### [Work to complete]
Write out, word for word, only the lines from the one with "Tick the Online" to the end of the data below.

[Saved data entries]
================
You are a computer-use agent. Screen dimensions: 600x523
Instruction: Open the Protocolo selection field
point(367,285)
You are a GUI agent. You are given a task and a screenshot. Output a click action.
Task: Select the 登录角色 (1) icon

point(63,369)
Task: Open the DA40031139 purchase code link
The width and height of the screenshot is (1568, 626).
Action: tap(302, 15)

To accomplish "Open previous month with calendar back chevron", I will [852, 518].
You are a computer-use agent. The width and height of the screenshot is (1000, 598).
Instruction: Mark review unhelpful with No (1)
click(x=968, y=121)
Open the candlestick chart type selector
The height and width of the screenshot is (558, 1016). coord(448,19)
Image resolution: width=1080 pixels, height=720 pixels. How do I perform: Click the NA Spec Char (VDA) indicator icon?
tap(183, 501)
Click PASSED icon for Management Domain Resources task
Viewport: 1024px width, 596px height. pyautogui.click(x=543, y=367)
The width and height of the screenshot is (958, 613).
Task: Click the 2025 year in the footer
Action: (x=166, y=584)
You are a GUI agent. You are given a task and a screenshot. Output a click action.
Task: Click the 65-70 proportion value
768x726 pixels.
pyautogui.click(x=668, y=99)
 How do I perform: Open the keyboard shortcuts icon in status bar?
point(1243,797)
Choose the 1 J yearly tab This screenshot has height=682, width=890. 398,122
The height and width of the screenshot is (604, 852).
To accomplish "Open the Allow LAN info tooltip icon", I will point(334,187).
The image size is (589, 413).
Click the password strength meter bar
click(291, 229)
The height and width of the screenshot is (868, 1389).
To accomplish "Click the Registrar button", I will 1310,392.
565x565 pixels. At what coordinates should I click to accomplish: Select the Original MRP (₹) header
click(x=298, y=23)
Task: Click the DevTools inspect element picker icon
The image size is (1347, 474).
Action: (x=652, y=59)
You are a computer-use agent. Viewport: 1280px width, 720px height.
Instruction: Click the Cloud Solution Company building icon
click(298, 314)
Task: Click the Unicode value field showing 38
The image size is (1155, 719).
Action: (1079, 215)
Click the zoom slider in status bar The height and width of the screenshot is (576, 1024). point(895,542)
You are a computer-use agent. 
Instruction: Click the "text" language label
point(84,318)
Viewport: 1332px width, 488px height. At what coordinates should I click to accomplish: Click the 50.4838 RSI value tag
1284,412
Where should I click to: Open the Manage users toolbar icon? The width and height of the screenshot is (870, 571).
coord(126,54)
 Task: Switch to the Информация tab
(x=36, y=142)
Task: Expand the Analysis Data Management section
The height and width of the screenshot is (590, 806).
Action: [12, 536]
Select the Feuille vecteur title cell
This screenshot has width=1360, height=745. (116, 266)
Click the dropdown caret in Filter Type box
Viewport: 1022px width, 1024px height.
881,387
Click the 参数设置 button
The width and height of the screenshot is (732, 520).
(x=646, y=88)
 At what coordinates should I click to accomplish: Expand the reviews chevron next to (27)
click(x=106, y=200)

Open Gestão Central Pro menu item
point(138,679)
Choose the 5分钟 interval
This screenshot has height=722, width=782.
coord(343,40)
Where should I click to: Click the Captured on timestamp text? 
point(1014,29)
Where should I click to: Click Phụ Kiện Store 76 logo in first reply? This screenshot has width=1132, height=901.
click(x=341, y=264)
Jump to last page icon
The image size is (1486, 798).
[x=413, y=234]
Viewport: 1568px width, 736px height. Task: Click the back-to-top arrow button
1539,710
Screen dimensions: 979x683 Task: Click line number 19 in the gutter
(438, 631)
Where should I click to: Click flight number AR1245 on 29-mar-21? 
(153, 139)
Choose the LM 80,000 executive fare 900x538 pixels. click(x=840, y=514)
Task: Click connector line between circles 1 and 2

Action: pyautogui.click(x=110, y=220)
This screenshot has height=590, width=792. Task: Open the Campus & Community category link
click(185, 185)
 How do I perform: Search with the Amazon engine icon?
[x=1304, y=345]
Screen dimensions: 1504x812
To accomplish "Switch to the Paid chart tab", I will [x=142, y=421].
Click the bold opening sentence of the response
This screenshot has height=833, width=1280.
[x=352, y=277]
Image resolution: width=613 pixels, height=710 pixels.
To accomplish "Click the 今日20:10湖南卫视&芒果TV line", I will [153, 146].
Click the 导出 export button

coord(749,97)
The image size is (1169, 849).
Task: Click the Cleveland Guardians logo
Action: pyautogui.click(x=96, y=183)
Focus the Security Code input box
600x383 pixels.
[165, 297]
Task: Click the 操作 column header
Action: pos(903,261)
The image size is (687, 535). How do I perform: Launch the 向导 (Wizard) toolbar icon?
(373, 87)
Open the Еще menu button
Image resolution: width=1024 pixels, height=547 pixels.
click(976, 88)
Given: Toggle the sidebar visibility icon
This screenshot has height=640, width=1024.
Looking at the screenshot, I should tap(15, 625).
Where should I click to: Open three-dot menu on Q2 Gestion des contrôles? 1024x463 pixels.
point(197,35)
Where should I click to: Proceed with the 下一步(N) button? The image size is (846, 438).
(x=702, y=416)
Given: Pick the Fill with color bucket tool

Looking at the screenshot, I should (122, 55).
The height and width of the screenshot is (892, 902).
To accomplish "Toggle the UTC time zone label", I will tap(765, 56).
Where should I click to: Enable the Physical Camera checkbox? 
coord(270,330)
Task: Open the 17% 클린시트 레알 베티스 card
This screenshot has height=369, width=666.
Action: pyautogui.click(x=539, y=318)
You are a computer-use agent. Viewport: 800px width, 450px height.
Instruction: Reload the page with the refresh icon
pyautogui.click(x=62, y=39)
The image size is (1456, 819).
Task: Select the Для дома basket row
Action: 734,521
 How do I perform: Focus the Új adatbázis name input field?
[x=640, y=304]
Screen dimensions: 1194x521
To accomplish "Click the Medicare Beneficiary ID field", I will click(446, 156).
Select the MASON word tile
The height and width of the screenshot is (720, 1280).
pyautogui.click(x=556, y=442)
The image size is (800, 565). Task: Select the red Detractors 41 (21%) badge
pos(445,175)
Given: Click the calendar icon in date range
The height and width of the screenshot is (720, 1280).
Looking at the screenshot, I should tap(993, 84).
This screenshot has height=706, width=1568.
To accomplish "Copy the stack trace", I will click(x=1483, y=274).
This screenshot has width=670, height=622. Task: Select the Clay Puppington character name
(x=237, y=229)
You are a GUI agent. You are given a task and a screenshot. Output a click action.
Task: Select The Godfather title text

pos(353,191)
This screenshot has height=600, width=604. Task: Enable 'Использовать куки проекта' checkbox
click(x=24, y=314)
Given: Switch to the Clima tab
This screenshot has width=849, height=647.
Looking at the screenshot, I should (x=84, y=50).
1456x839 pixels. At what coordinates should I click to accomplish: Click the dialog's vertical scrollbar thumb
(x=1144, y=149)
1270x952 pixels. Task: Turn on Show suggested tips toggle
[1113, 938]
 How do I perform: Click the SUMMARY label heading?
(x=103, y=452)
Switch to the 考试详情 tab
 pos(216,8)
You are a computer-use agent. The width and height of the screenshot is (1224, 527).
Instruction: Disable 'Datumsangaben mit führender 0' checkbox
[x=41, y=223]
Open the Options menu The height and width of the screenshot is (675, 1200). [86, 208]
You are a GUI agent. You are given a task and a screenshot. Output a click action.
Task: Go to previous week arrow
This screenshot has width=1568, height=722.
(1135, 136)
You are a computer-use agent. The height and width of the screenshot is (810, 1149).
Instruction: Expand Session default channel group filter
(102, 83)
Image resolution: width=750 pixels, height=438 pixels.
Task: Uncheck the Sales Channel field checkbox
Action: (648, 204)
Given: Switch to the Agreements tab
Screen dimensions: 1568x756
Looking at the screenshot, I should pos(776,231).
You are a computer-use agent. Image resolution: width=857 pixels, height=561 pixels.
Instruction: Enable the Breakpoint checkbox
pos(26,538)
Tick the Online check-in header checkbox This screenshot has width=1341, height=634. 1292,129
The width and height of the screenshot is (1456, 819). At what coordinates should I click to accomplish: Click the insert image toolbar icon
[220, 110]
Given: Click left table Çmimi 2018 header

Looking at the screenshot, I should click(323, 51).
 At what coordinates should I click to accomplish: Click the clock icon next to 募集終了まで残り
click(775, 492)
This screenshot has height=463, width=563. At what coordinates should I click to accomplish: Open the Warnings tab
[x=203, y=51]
================
### [Answer space]
Tick the Online check-in header checkbox This screenshot has width=1341, height=634. 1292,129
The width and height of the screenshot is (1456, 819). At what coordinates should I click to accomplish: Click the insert image toolbar icon
[220, 110]
Given: Click left table Çmimi 2018 header

Looking at the screenshot, I should click(323, 51).
 At what coordinates should I click to accomplish: Click the clock icon next to 募集終了まで残り
click(775, 492)
This screenshot has height=463, width=563. At what coordinates should I click to accomplish: Open the Warnings tab
[x=203, y=51]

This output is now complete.